Question

$$\frac {5}{12}-x=\frac {1}{4}$$

Answer

**step1** Understanding the problem

The problem asks us to find the value of 'x' in the equation $$\frac{5}{12} - x = \frac{1}{4}$$. This means we are looking for a number, 'x', which when subtracted from $$\frac{5}{12}$$ results in $$\frac{1}{4}$$. In a subtraction problem like "Whole - Part = Remainder", if we know the Whole and the Remainder, we can find the Part by subtracting the Remainder from the Whole.

**step2** Determining the operation to find the unknown

Based on the understanding from the previous step, to find the unknown part 'x', we can subtract the remainder ($$\frac{1}{4}$$) from the whole ($$\frac{5}{12}$$). So, we need to calculate: $$x = \frac{5}{12} - \frac{1}{4}$$.

**step3** Finding a common denominator

Before we can subtract the fractions, they must have the same denominator. The denominators are 12 and 4. We need to find the least common multiple (LCM) of 12 and 4.
Let's list the multiples of each denominator:
Multiples of 4: 4, 8, **12**, 16, ...
Multiples of 12: **12**, 24, ...
The least common multiple, which will be our common denominator, is 12.

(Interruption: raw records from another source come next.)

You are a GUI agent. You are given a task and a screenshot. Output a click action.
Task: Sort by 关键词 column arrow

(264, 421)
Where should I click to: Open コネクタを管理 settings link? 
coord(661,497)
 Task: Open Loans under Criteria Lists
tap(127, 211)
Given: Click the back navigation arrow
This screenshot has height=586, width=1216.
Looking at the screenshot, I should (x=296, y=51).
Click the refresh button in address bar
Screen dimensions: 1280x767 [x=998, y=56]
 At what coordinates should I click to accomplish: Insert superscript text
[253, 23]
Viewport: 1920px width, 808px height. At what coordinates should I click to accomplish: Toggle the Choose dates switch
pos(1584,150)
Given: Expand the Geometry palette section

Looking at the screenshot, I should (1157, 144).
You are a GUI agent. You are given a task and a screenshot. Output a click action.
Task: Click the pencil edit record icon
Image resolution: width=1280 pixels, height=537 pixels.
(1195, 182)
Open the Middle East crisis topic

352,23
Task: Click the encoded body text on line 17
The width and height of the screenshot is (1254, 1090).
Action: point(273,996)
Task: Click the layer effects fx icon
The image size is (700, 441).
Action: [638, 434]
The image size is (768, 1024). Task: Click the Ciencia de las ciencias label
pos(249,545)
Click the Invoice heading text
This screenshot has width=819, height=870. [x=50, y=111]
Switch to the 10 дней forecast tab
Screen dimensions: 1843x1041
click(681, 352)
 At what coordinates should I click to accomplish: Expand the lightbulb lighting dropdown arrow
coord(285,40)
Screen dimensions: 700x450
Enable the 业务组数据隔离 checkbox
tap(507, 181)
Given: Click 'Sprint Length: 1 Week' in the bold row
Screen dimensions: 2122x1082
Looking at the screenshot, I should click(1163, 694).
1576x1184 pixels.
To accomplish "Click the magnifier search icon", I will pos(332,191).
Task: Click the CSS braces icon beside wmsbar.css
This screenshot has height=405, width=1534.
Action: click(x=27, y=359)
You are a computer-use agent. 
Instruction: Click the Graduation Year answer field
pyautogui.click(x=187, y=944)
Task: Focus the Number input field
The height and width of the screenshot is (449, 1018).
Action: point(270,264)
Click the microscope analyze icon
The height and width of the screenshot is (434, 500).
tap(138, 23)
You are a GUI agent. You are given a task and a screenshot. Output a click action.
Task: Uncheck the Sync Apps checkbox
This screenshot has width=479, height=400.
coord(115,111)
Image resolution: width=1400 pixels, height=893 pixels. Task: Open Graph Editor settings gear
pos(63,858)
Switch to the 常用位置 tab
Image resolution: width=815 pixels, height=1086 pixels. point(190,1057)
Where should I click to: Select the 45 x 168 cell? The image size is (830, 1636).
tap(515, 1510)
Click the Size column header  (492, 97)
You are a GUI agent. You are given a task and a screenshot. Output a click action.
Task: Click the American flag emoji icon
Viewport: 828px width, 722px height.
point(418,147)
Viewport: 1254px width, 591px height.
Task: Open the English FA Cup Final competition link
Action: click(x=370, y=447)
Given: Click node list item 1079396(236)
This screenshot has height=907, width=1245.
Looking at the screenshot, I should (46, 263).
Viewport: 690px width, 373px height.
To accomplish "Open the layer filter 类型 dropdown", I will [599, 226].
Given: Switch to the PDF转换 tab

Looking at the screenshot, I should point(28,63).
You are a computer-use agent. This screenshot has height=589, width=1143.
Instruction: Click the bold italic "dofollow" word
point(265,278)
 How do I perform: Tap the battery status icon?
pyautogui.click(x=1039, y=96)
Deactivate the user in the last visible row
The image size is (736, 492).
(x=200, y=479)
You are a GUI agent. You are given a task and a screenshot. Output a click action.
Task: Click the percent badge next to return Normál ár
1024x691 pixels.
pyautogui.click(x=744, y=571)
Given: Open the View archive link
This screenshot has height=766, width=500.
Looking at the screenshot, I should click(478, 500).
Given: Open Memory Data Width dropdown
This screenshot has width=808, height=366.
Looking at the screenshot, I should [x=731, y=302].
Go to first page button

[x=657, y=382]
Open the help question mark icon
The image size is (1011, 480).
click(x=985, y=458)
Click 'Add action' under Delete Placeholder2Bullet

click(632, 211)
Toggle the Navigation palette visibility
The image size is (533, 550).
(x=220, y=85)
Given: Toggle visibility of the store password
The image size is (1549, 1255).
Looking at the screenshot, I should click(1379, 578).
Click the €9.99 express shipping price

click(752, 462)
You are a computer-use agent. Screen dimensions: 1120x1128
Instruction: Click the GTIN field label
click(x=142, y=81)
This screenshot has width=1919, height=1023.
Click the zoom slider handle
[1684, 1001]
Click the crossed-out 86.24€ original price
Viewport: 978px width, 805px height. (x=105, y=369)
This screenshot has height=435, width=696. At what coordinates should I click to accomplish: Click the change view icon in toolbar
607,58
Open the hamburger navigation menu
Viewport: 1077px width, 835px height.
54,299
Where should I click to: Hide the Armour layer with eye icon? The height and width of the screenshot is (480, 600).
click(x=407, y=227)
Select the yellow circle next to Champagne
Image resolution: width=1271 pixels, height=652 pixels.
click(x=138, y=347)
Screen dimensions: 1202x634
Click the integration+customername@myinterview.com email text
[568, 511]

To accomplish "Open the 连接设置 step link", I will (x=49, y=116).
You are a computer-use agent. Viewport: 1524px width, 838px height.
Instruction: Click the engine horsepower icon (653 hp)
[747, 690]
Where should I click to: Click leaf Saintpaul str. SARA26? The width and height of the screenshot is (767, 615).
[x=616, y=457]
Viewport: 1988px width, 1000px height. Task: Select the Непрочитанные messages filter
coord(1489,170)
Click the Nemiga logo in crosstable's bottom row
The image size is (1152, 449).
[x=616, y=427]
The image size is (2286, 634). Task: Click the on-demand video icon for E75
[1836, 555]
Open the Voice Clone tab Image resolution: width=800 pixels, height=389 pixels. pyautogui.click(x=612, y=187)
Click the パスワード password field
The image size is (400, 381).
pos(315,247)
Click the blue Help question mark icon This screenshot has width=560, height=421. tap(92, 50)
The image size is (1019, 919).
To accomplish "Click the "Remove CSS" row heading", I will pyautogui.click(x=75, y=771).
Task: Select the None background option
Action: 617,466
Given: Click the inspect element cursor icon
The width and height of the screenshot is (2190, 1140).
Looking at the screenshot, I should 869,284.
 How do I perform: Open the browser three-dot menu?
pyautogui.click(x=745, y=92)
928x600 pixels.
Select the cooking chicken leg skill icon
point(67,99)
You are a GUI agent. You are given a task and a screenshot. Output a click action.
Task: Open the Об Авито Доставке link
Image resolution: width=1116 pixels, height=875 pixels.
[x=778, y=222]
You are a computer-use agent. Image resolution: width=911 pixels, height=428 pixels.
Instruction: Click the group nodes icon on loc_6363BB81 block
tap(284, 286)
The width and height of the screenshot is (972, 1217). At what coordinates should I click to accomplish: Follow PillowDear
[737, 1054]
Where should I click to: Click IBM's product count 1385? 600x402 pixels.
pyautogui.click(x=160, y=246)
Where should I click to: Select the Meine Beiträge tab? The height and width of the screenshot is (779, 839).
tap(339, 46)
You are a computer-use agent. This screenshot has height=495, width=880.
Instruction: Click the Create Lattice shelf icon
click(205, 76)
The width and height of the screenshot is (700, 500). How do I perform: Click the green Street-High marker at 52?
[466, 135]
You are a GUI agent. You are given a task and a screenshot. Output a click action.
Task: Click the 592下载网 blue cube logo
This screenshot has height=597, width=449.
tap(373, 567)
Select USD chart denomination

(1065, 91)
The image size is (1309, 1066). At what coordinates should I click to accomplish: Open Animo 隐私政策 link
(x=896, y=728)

**step4** Converting fractions to a common denominator

The first fraction, $$\frac{5}{12}$$, already has the common denominator of 12.
Now, we need to convert the second fraction, $$\frac{1}{4}$$, to an equivalent fraction with a denominator of 12. To do this, we ask: "What do we multiply 4 by to get 12?" The answer is 3. So, we must multiply both the numerator and the denominator of $$\frac{1}{4}$$ by 3 to keep the fraction equivalent:
$$\frac{1}{4} = \frac{1 \times 3}{4 \times 3} = \frac{3}{12}$$

**step5** Performing the subtraction

Now that both fractions have the same denominator, we can subtract their numerators while keeping the denominator the same:
$$x = \frac{5}{12} - \frac{3}{12}$$
$$x = \frac{5 - 3}{12}$$
$$x = \frac{2}{12}$$

**step6** Simplifying the answer

The resulting fraction, $$\frac{2}{12}$$, can be simplified. We need to find the greatest common factor (GCF) of the numerator (2) and the denominator (12).
Factors of 2: 1, 2
Factors of 12: 1, 2, 3, 4, 6, 12
The greatest common factor is 2.
Now, we divide both the numerator and the denominator by their GCF, 2:
$$x = \frac{2 \div 2}{12 \div 2}$$
$$x = \frac{1}{6}$$
Therefore, the value of x is $$\frac{1}{6}$$.